C'est l'occasion pour l'auteur de laisser filtrer sa haine des excès de la révolution et son attachement à la royauté.
Ernest Daudet aurait pu s'abstenir...

"Histoire de l'émigration 1789-1814" Isbn 2.246.00179.X par Ghislain de Diesbach (proche de l'extrême droite, collaborateur au journal "Rivarol") qui tente de justifier l'émigration dans son ouvrage.
A longueur de page il fustige la racaille, la populace, glorifie ses ancêtres etc. Il encense l'ancien régime et c'est consternant de voir cet auteur nier les faits qui ont justifié la révolution, et même si elle engendra de trop nombreux excès.
Il termine son livre, page 563 en comparant l'émigration au départ des Français vers l'Angleterre à la deuxième guerre mondiale ! Son manque d'objectivité est navrant.
L'intérêt de son ouvrage réside dans la compilation d'aventures individuelles et la multitude d'anecdotes qui le parsème.

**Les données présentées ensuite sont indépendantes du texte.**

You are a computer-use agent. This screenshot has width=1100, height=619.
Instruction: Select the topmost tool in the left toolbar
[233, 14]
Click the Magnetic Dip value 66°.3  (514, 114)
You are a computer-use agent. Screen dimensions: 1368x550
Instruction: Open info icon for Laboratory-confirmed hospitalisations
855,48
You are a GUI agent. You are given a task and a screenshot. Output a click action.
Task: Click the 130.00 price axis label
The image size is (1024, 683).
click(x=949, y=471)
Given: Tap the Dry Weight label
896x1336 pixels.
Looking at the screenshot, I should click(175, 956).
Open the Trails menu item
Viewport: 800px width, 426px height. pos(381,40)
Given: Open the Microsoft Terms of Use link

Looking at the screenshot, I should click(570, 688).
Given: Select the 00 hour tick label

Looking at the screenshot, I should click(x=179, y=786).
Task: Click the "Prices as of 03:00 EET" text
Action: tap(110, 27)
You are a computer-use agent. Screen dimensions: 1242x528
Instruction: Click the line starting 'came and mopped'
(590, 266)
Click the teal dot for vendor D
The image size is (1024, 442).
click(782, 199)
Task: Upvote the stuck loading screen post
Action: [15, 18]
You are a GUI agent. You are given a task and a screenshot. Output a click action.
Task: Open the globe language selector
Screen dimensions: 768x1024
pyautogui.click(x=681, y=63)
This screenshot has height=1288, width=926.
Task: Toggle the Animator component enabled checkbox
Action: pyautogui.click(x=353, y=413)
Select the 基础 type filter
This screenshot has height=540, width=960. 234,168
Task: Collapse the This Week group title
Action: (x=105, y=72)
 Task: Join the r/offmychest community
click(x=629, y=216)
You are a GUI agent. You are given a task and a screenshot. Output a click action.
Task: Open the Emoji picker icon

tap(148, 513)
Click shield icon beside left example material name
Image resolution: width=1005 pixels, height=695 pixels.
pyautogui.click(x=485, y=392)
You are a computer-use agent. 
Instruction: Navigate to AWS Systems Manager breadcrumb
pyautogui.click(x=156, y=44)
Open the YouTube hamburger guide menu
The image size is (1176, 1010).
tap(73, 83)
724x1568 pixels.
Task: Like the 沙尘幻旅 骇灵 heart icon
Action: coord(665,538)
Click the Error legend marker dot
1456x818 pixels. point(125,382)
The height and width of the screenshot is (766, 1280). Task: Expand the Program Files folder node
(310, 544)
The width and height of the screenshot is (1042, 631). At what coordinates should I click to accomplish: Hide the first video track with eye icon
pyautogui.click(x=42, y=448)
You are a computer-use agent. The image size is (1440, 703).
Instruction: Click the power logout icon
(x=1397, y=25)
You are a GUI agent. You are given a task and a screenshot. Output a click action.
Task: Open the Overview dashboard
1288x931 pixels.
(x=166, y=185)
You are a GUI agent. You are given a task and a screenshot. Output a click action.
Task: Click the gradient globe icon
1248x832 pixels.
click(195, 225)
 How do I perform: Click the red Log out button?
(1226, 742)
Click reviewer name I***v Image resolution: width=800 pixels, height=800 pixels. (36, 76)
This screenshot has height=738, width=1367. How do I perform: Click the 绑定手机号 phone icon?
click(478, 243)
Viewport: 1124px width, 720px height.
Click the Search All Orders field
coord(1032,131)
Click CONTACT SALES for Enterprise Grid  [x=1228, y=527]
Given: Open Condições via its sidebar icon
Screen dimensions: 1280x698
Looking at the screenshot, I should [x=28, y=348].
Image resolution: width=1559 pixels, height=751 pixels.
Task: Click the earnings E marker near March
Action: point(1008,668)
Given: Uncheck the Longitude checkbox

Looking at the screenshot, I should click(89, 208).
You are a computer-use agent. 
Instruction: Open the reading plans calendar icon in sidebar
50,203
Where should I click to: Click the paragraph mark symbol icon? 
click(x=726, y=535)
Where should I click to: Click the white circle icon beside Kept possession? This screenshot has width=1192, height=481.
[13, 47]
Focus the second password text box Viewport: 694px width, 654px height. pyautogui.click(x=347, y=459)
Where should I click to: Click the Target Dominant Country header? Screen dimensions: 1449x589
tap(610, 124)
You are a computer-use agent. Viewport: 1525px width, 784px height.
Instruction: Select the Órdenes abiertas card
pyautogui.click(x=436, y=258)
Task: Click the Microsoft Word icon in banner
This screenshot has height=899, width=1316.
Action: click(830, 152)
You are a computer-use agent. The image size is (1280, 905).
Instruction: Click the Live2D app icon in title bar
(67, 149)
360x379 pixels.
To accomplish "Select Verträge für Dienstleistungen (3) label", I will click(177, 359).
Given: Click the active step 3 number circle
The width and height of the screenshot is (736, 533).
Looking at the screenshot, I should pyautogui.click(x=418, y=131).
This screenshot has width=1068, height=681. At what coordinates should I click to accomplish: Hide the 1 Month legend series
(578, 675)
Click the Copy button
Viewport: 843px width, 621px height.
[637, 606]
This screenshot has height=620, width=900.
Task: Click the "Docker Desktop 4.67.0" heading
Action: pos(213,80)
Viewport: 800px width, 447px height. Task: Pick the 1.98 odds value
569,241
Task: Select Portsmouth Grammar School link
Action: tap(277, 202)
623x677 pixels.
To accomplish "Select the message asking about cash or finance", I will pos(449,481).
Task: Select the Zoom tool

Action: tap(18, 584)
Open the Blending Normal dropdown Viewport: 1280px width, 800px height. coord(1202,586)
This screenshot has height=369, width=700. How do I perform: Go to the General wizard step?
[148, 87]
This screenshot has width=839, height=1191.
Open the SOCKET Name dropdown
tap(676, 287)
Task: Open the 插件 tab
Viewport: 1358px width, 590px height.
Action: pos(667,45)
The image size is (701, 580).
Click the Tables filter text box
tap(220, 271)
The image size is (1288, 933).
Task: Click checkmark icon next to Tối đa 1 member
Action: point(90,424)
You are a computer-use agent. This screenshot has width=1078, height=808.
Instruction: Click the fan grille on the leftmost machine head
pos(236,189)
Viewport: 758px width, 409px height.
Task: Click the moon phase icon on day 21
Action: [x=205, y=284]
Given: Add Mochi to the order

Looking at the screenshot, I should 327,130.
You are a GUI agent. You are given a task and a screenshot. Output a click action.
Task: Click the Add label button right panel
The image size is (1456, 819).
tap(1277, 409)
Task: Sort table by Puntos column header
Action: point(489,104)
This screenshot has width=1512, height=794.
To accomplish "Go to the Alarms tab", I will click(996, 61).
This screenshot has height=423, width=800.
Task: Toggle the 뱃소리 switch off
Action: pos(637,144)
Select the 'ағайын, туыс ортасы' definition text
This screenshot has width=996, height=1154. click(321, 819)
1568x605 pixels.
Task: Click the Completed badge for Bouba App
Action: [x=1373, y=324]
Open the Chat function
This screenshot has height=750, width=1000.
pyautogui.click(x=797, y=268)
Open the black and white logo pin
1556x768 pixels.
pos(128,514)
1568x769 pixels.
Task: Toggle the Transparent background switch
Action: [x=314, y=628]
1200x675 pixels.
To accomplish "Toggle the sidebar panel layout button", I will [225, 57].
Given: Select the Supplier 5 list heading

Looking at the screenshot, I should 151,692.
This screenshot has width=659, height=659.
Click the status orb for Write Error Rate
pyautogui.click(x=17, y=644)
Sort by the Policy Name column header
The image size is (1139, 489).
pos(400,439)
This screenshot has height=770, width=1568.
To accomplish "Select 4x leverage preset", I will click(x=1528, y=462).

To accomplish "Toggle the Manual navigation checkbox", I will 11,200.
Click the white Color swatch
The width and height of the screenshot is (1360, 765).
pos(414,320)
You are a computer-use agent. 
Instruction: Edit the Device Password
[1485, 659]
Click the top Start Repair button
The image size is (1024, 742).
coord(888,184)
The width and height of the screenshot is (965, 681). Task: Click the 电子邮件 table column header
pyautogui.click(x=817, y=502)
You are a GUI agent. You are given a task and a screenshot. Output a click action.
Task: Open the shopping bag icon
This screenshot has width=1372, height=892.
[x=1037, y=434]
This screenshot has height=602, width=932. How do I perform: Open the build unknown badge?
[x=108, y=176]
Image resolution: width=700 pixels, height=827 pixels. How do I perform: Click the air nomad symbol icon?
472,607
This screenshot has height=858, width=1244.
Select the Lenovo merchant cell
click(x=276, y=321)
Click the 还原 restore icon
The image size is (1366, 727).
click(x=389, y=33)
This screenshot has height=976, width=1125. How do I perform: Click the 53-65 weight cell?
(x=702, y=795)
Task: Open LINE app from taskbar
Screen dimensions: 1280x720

"À Coblence, ou les émigrés français dans les pays rhénans de 1789 à 1792." Librairie "Les Belles-lettres", 1924, in-12
Pierre de Vaissiere.y analyse avec un peu plus d'objectivité, les conséquences du départ prématuré des frères du roi et leur responsabilité dans la chute de la monarchie.

Et la thèse de Radmila Slabakowa pour ce qui concerne les De Pouilly, "Le destin d'une famille noble émigrée d'origine Française dans l'empire des Habsbourg etc." . Université Pierre Mendes France Grenoble 1999.

Sinon bien sûr les multiples mémoires écrits par ces émigrés. Et la liste est longue.